**The records:**

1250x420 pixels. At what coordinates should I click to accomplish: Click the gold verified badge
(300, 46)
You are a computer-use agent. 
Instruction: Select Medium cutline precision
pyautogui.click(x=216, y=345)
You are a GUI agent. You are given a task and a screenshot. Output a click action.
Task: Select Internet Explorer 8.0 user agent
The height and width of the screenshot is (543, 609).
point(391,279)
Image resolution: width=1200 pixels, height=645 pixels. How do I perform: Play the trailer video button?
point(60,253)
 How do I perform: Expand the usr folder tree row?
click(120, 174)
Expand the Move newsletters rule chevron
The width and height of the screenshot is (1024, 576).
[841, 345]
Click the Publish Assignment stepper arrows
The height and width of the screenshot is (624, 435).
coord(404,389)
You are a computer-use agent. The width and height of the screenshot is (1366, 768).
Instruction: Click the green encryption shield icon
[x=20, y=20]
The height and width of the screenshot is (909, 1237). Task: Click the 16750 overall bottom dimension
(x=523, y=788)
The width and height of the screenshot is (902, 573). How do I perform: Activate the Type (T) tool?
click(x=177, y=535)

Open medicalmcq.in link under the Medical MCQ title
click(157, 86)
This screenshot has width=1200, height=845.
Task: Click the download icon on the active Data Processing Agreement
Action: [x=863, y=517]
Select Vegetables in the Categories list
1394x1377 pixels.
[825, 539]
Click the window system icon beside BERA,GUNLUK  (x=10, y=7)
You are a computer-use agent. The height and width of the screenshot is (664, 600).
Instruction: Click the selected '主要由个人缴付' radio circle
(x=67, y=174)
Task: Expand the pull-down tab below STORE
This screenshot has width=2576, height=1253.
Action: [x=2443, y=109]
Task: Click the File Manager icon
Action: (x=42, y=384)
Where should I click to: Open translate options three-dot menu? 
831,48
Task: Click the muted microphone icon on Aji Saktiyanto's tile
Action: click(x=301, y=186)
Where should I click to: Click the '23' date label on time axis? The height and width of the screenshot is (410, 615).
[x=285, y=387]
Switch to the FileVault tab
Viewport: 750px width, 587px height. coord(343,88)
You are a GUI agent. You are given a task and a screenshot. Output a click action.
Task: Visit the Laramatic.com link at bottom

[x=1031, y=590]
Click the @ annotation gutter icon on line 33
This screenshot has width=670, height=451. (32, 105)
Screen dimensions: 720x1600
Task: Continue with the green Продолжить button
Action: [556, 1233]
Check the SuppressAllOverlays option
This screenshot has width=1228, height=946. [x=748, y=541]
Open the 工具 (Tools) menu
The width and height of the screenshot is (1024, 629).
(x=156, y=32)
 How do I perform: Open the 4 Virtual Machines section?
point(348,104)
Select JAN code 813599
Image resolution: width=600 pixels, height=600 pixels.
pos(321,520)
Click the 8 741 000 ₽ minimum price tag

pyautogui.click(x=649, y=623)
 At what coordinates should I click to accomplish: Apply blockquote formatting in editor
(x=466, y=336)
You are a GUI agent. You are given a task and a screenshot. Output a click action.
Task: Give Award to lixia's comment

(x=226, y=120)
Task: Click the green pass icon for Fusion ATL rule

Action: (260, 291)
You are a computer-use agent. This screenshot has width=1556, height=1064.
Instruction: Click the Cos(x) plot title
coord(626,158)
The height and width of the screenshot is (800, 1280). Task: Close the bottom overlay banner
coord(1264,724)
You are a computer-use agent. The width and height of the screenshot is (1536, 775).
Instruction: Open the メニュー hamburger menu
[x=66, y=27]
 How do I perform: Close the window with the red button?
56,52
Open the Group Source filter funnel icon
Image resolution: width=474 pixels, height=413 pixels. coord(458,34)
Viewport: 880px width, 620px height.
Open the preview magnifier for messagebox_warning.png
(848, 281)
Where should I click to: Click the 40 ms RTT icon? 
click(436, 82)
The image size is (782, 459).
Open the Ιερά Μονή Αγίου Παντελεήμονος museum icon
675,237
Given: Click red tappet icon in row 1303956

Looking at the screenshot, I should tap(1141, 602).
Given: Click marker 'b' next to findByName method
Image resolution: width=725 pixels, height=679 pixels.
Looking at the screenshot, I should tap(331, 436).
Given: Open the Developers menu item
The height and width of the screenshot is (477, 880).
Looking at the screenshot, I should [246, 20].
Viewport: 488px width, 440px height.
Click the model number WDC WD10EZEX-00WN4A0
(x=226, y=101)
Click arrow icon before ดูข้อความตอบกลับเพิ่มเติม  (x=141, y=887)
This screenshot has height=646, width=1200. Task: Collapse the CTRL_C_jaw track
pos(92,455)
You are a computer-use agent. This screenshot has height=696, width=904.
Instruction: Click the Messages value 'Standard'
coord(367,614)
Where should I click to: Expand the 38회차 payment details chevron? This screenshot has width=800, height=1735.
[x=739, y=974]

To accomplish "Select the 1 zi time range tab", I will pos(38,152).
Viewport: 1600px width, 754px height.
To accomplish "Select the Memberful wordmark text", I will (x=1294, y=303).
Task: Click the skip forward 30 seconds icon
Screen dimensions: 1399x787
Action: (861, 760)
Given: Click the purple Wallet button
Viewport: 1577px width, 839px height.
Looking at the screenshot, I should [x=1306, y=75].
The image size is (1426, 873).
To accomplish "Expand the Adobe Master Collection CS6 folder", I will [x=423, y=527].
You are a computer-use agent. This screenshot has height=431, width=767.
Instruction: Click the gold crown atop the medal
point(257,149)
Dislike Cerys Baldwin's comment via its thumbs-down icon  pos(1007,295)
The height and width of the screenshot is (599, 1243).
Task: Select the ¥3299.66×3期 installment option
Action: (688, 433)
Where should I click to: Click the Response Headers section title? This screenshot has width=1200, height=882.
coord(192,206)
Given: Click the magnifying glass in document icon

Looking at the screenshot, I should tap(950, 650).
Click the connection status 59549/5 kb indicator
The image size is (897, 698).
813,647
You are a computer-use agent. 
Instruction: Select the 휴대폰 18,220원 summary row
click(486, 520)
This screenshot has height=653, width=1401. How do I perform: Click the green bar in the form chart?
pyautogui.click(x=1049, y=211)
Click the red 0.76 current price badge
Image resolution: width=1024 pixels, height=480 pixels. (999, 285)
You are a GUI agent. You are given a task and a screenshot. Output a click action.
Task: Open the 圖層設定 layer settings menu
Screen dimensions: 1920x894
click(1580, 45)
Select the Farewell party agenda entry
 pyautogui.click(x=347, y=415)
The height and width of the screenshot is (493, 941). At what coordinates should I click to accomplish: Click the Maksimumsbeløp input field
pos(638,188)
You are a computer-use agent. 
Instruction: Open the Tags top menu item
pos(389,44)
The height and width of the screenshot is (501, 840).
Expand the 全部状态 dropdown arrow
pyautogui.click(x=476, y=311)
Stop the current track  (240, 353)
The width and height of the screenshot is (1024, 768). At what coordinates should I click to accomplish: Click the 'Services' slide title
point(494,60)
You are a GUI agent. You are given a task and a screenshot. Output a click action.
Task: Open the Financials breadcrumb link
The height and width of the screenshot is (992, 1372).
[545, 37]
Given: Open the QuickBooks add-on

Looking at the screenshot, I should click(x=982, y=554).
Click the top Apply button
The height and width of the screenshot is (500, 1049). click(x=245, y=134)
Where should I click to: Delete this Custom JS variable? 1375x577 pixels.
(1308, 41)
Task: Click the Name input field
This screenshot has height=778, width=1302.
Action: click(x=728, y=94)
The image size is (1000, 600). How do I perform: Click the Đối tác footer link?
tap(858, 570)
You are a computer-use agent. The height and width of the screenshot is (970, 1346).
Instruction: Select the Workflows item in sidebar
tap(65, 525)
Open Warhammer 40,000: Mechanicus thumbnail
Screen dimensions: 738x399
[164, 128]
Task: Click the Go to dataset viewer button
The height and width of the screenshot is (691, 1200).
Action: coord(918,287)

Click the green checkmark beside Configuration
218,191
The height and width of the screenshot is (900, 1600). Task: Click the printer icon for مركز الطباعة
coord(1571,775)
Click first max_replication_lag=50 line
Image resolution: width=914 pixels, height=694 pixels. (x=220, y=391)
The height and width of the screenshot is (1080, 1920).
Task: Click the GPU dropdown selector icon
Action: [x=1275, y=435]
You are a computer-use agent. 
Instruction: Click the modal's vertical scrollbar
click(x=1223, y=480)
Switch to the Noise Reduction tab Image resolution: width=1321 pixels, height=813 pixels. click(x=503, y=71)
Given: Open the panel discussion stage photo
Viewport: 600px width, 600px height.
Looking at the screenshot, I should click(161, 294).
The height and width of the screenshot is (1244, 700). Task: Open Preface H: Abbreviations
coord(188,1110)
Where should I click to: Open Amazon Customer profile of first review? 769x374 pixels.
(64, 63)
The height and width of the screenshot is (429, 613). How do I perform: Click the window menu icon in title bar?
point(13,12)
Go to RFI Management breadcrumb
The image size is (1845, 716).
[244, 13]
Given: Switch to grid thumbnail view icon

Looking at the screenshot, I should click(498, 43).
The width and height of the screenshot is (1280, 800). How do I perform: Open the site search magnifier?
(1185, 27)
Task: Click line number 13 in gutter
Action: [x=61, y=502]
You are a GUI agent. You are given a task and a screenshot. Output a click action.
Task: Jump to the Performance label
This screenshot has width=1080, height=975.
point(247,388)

**What this task involves:** Check each line of the listing above for the string "computer", then please give the number of lines where it appears and nothing else.

**Final answer:** 11